QotD: Americans, poker, and chess

Filed under: Europe, Gaming, Government, History, Quotations, USA — Tags: , , — Nicholas @ 01:00

The game of chess has never been held in great esteem by the North Americans. Their culture is steeped in deeply anti-intellectual tendencies. They pride themselves in having created the game of poker. It is their national game, springing from a tradition of westward expansion, of gun-slinging skirt chasers who slept with cows and horses. They distrust chess as a game of Central European immigrants with a homesick longing for clandestine conspiracies in quiet coffee houses. Their deepest conviction is that bluff and escalation will achieve more than scheming and patience (witness their foreign policy).

J.H. Donner, “The King: Chess Pieces”, New In Chess, 2008.

4 Comments

  1. WWI more or less demonstrated the validity of this idea. Scheming and back-stabbing led to the powder keg that was lit off by the assassination of what was in fact a relatively unimportant government official. In contrast, the USA–despite being of comparable size to Europe–was much more stable.

    Turns out learning how to read others, but generally being plane-spoken, and knowing that you’ve got to put your cards on the table, are good for a country.

    Comment by Dinwar — September 18, 2025 @ 13:07

  2. I wouldn’t go so far as to call the heir apparent to the King-Emperor of the Austro-Hungarian Empire “relatively unimportant”, it did turn out to be the spark that did start burning the metaphorical fuse. But as I tried to document in my “Origins of WW1” series of posts, it could easily have been a different minor spark that did the job … almost everyone who was paying attention expected a major war to break out. Flare-ups had been going on for more than a decade, and regional wars certainly had the possibility of triggering a wider conflict.

    Comment by Nicholas — September 18, 2025 @ 15:39

  3. When noting the Chinese money going into Antifa it is always worth mentioning the irony of how close in policy and political philosophy the Chinese government is to Italian Fascism.

    Fascism came from socialists trying to overcome the problems of central control. They realised that totalitarian government need not own business to control it, just use overbearing regulation. China made this move in the 1980s and 90s. Note in both cases this led to corrupt intertwining of government and business.

    Note China is also institutionally racist (pro-Han), nationalist, expansionist, militaristic and is committing genocide against a longstanding cultural and religious minority.

    Then look at Antifa.

    Fascists were revolutionary, collectivist, anti-capitalist authoritarians.

    Antifa are revolutionary, collectivist, anti-capitalist authoritarians.

    Their victims are conservatives, individualists, capitalists and libertarians.

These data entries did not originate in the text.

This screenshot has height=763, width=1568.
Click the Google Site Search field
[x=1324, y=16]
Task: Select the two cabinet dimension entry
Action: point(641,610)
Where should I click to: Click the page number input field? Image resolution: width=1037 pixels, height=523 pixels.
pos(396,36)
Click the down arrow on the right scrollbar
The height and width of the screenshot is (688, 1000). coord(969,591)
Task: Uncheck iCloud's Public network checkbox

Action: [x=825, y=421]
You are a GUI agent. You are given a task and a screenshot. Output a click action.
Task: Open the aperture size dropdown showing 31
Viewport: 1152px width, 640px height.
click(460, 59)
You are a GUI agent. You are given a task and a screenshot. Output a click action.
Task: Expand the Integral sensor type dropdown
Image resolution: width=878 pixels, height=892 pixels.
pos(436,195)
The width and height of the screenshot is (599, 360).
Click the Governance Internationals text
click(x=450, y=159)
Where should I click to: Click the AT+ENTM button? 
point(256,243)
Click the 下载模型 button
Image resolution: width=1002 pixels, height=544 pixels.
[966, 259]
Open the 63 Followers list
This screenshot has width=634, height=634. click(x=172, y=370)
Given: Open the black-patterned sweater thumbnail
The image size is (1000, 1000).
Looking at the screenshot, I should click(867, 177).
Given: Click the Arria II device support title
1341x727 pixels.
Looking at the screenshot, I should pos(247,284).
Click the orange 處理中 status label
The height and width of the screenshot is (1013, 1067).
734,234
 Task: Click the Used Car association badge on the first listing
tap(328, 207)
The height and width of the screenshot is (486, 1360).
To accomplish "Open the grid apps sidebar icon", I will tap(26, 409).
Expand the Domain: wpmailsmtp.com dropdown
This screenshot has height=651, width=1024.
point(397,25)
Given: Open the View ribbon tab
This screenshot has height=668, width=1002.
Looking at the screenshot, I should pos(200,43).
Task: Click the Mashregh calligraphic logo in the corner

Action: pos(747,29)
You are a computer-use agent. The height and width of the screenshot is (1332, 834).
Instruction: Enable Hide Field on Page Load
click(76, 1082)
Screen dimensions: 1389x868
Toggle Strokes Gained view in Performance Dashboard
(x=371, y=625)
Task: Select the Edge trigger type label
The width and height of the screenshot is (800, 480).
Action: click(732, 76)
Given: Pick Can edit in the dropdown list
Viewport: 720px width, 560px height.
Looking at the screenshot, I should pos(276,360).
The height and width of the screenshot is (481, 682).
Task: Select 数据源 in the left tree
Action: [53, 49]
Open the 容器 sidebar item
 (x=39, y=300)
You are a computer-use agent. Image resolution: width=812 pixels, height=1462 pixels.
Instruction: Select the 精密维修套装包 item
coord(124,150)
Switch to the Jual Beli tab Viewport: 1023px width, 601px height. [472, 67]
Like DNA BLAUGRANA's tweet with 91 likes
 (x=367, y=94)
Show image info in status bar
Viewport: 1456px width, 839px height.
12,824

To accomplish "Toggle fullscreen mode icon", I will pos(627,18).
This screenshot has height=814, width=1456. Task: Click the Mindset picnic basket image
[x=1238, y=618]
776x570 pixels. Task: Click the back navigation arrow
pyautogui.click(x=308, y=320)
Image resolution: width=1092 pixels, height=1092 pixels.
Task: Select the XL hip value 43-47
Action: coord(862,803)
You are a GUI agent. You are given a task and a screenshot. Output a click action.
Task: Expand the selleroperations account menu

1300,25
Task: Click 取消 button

    Comment by Doubting_Rich — September 19, 2025 @ 10:38

  4. China managed the trick of governing fascist while still proclaiming communism. Like German fascism, it allows (even encourages) cut-throat competition in some areas provided that it never can challenge the rule of the party in the larger sphere. The Chinese are culturally very accustomed to that kind of competition, and by allowing it to happen the party helps bleed off a lot of the anger and frustration that might otherwise lead toward violent revolution.